Reliability depends on custom data being idempotent enough for real operations and conservative enough not to block basic VM readiness. Cloud-init scripts can fail because repositories are unavailable, DNS is not ready, package locks exist, YAML is malformed, or a command assumes internet access that the subnet denies. A VM may show provisioned while application setup is still incomplete, so health checks and logs matter. Reliable patterns keep scripts short, fetch versioned artifacts, retry external calls, write clear logs, and fail safely. For critical fleets, bake stable dependencies into images and use custom data only for final bootstrap. Keep orchestration in deployment tooling.

Performance

Custom data affects startup performance more than steady-state runtime. Long package installs, slow repository mirrors, cross-region downloads, serial script execution, and retries against unavailable endpoints can turn a normal VM deployment into a long wait. If cloud-init continues after Azure reports the VM ready, users may hit a machine before the application is installed. Good designs pre-bake heavy dependencies into images, keep custom data focused, use nearby package sources, and write readiness files or health endpoints. Operators should measure time from VM create to usable application, not just provisioningState, because bootstrap work is often the delay.
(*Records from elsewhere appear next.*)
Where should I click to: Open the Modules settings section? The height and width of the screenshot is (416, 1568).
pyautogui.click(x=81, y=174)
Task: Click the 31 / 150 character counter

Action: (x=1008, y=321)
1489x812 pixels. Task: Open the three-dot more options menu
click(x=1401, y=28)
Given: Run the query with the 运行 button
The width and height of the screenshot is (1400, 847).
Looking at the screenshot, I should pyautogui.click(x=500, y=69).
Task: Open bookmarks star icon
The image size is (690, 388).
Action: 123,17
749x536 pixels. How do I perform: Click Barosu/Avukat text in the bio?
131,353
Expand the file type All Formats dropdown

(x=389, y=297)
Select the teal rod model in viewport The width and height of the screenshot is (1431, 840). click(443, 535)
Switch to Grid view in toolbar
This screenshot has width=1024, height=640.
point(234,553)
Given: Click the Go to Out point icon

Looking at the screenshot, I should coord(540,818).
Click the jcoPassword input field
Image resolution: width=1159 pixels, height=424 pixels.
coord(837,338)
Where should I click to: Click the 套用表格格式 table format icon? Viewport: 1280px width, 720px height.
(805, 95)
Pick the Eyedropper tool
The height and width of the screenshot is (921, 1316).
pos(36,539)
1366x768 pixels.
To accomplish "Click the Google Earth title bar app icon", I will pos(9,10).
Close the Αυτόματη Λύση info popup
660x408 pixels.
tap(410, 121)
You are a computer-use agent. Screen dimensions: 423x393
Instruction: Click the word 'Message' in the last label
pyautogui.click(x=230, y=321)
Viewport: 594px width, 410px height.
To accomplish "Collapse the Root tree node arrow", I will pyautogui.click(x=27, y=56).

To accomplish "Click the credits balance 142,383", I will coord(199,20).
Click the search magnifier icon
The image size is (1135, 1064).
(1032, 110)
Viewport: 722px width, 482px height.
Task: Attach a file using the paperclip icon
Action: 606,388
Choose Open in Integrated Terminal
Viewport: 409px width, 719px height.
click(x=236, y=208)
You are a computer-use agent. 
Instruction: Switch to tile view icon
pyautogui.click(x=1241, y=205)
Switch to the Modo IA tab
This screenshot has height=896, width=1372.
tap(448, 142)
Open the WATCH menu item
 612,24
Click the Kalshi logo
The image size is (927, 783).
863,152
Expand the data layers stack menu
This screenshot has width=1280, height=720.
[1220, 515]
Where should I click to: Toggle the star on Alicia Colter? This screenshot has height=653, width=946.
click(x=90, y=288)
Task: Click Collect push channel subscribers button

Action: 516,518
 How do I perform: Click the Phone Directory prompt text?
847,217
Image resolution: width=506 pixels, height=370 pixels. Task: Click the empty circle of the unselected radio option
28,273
Test under production-like load.

Operations

Operators inspect custom data indirectly through deployment templates, CLI creation commands, VM model output, cloud-init status, waagent logs, boot diagnostics, run-command checks, and application readiness probes. Common jobs include testing a cloud-init file, confirming a VM used the intended image, checking why first boot failed, and proving whether setup logic or infrastructure caused an outage. Because single-VM custom data is not a convenient post-creation edit path, operators need a rebuild or configuration-management plan. Good runbooks show where the script lives, how it is versioned, and which logs prove it finished. Fresh deployment tests catch drift. Store scripts with release artifacts.

Common mistakes

  • Putting passwords, access tokens, or private keys directly into custom data because it feels convenient during provisioning.
  • Assuming Windows automatically executes custom data without building a process to read and run the file.
  • Changing a VM Scale Set customData value and expecting existing instances to rerun it without model update and reimage planning.
  • Writing a large all-purpose installer script instead of using a hardened image and a small bootstrap step.
  • Treating provisioningState succeeded as proof that cloud-init and application setup completed successfully.